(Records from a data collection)

╔══

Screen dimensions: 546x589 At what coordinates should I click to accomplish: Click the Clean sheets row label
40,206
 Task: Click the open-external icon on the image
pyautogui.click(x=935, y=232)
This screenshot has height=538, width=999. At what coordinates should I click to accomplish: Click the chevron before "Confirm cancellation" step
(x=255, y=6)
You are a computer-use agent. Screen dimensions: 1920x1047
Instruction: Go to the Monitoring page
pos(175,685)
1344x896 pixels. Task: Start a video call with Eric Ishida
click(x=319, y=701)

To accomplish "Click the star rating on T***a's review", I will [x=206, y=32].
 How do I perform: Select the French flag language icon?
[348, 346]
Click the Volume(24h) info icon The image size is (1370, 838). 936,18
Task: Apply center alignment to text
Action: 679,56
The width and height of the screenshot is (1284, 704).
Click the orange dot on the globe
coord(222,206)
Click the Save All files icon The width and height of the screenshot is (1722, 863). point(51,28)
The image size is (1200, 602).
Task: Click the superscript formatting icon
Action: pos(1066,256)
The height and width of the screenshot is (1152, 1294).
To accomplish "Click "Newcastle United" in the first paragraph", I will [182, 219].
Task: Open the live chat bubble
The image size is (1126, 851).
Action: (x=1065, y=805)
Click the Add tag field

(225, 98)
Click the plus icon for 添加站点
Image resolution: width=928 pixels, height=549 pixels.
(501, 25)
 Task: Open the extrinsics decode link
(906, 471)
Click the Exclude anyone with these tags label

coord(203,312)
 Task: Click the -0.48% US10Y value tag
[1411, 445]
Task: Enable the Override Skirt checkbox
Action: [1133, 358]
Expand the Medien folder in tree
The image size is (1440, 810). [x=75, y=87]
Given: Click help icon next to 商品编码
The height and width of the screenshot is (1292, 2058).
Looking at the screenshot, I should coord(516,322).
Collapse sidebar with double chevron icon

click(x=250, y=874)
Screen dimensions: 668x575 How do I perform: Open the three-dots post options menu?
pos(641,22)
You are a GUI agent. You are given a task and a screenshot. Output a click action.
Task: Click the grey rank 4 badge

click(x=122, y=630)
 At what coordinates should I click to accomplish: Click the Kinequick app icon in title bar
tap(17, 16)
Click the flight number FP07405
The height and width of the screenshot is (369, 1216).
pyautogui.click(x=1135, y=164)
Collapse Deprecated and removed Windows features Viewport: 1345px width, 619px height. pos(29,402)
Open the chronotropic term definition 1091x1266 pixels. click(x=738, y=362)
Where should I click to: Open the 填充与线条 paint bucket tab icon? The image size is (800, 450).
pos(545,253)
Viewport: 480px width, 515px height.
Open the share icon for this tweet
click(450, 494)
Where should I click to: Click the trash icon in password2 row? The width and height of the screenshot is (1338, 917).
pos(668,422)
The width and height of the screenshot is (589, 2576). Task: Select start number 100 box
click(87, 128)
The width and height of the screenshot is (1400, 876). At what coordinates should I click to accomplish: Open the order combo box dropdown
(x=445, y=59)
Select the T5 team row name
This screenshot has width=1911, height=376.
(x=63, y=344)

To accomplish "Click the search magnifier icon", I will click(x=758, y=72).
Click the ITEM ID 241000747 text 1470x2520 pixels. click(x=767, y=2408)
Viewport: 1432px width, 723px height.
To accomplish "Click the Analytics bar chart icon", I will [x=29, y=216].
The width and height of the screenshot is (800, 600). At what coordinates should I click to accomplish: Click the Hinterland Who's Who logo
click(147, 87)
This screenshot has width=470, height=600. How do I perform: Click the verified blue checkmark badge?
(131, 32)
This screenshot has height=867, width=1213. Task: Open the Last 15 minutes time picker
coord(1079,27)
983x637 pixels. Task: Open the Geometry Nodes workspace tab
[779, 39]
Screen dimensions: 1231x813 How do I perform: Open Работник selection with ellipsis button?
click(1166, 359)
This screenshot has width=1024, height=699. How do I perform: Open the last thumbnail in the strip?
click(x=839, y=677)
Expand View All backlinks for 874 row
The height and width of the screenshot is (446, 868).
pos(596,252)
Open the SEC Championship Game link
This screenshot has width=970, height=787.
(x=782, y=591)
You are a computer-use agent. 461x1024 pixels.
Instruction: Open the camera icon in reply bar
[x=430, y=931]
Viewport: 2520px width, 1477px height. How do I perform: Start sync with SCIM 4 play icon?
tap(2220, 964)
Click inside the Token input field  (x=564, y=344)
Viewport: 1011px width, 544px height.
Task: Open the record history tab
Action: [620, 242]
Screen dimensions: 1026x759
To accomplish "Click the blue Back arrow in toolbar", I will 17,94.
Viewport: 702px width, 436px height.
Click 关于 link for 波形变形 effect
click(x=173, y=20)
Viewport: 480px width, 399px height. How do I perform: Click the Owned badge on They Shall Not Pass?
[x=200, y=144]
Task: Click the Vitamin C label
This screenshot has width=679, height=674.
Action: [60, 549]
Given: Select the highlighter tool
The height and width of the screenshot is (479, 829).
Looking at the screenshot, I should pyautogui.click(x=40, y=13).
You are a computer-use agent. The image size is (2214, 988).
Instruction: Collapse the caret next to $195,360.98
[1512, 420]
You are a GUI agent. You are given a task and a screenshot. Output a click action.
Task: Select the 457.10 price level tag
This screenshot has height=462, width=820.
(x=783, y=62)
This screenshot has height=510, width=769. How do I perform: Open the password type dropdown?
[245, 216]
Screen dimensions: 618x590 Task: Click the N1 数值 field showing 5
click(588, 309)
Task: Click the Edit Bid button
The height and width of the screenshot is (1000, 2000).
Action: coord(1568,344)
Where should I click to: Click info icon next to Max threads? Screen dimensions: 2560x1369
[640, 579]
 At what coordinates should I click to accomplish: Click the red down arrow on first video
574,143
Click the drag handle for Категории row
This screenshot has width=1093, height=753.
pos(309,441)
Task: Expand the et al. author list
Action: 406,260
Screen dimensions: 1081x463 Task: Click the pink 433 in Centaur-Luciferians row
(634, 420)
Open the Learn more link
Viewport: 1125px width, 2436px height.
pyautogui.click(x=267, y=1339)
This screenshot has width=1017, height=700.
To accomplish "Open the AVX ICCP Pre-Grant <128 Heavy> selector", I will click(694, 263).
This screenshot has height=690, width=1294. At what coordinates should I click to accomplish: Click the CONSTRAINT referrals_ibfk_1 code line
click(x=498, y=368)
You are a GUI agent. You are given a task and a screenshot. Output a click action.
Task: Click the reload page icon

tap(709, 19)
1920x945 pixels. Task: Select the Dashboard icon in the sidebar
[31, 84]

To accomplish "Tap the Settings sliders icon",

╚══

- Direction
Report how many lines in the listing above contain the string "dimensions", matching case exactly. Give only the number.

- Answer to this problem
8